Marysville commission puts restrictions on Habitat for Humanity's ReStore
The ReStore Habitat for Humanity retail site still has some restrictions on its operation, after Marysville's planning commission voted for it to receive a use permit Wednesday. Among them:
• Operators must give the city two weeks notice if there is an event at the store, and must also at the next planning commission meeting give the city an idea of the nature of such events.
• The store should be largely a retail operation, with no onsite construction.
• Storage must be inside the store or behind constructed walls if outside.
• Signs must be appropriate to the area and must be approved by the commission, possibly as soon as at the next meeting.
There won't be any construction there, the signs still needs some work, and any events there will require prior notice to the city of Marysville.
But, apparently with official status this time, the Habitat for Humanity ReStore retail operation has the go-ahead to open in the former Mervyns store site.
Marysville's Planning and Historic Preservation Commission approved the retail opening Wednesday night after a lengthy discussion, and at least one pause for Habitat for Humanity officials to huddle on what their plan would be.
Earlier in the meeting, some commissioners said while they supported the not-for-profit group's goals and mission, they had concerns about allowing the store to also have on-site construction as training for homebuilding skills.

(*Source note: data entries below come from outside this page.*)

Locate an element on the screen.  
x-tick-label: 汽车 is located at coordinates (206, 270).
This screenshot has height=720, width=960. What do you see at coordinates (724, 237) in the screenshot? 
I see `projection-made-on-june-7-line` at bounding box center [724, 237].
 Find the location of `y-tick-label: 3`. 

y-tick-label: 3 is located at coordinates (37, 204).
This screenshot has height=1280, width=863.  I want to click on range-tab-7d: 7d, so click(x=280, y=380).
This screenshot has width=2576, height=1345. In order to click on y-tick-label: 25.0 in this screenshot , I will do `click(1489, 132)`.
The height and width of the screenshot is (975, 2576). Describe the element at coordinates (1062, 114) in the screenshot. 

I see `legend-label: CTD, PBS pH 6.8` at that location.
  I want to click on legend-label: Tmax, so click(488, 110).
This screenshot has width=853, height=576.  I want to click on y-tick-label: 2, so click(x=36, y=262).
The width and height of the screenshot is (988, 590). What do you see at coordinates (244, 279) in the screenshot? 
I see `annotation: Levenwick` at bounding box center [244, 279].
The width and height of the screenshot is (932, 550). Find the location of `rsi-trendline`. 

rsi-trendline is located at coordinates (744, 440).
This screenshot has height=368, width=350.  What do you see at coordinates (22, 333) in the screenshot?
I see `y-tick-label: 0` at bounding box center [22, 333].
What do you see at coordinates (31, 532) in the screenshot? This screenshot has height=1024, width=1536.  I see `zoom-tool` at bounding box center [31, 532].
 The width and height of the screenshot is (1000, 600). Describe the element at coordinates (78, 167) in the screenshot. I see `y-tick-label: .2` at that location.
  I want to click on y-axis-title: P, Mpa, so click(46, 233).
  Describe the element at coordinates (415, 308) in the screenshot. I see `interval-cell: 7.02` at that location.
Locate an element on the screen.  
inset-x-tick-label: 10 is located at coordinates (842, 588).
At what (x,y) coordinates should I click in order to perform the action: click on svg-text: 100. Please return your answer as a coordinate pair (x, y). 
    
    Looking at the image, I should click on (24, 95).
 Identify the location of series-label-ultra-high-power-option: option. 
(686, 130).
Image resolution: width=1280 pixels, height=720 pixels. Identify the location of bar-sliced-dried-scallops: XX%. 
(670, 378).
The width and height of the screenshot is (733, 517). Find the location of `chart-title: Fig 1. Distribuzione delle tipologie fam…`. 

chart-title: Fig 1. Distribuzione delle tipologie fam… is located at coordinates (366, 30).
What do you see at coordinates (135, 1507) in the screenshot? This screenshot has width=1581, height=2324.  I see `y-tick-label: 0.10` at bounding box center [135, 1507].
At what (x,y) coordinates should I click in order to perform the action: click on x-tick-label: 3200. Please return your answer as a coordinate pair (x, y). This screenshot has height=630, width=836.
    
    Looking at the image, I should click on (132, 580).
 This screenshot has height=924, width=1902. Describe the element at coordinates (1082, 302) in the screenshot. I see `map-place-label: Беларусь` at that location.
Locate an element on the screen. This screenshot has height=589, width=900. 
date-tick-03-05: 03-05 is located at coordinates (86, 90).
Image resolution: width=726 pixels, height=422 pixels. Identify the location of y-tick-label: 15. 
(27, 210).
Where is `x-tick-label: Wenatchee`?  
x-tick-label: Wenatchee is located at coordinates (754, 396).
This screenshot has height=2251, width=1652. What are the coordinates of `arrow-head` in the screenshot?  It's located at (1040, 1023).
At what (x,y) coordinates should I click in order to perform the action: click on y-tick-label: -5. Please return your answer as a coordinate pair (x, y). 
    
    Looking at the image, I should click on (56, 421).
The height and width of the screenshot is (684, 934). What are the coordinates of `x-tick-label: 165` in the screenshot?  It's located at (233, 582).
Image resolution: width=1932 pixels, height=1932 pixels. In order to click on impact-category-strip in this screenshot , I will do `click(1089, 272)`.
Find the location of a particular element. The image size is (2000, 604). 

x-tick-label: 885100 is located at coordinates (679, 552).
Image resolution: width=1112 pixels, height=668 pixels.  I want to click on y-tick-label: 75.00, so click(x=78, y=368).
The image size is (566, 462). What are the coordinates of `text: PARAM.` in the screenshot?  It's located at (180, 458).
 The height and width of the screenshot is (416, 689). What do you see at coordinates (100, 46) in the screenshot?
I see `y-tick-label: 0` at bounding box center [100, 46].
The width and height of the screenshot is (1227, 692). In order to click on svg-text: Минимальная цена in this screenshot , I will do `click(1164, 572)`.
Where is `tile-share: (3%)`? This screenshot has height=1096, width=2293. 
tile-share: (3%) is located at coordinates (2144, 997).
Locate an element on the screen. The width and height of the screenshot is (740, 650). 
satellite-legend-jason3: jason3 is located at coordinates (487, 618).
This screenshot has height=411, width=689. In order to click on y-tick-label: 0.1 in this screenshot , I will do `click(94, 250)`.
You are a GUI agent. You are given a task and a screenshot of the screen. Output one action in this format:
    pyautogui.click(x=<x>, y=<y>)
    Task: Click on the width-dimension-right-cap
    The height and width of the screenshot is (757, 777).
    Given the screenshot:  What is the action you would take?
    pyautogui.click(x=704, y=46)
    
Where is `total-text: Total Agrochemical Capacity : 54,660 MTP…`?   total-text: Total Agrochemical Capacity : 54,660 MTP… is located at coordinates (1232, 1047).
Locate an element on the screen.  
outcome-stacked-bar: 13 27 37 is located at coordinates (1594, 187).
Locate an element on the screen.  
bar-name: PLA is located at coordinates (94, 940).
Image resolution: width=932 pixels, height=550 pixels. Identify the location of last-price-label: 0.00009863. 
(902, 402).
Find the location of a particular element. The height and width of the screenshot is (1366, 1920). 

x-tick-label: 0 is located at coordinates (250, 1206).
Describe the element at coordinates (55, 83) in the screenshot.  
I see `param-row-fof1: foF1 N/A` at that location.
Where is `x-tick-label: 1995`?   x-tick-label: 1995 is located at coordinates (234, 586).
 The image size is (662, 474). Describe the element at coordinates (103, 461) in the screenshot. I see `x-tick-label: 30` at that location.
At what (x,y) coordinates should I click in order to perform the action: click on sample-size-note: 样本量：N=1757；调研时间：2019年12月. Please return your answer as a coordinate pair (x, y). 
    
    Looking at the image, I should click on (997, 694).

"I like to think everyone works in good faith," said Commissioner Bruce Buttacavoli. "But I think we've heard a whole lot of stories lately."
More than once during the meeting, commissioners said they weren't sure whether Habitat for Humanity's volunteers were proposing to have large-scale building at the store, small-scale building, or construction on or off the store lot, inside or outside.
Habitat for Humanity Vice President Jack Levine said to get the store open, he and others were fine with dropping any construction at the store itself, though he asked to still have storage of construction materials.
"The store being closed keeps us from doing our mission, and that's to provide housing for low-income families," he said.
Getting a use permit to open the store was a significant step for Levine's group, which announced plans to move its ReStore outlet selling construction items to the Mervyn's site last year. Volunteers even briefly opened the store in January but closed days later after the city postponed giving a use permit.
Some nearby business owners and city officials said concerns about signs, events at the store and other issues should prompt a longer look by the city, and planning commissioners Wednesday said they will clarify those aspects at next month's meeting.
After the meeting, Levine said, reopening the store will be determined by how and when appropriate signs can go up, which Habitat for Humanity officials are still discussing.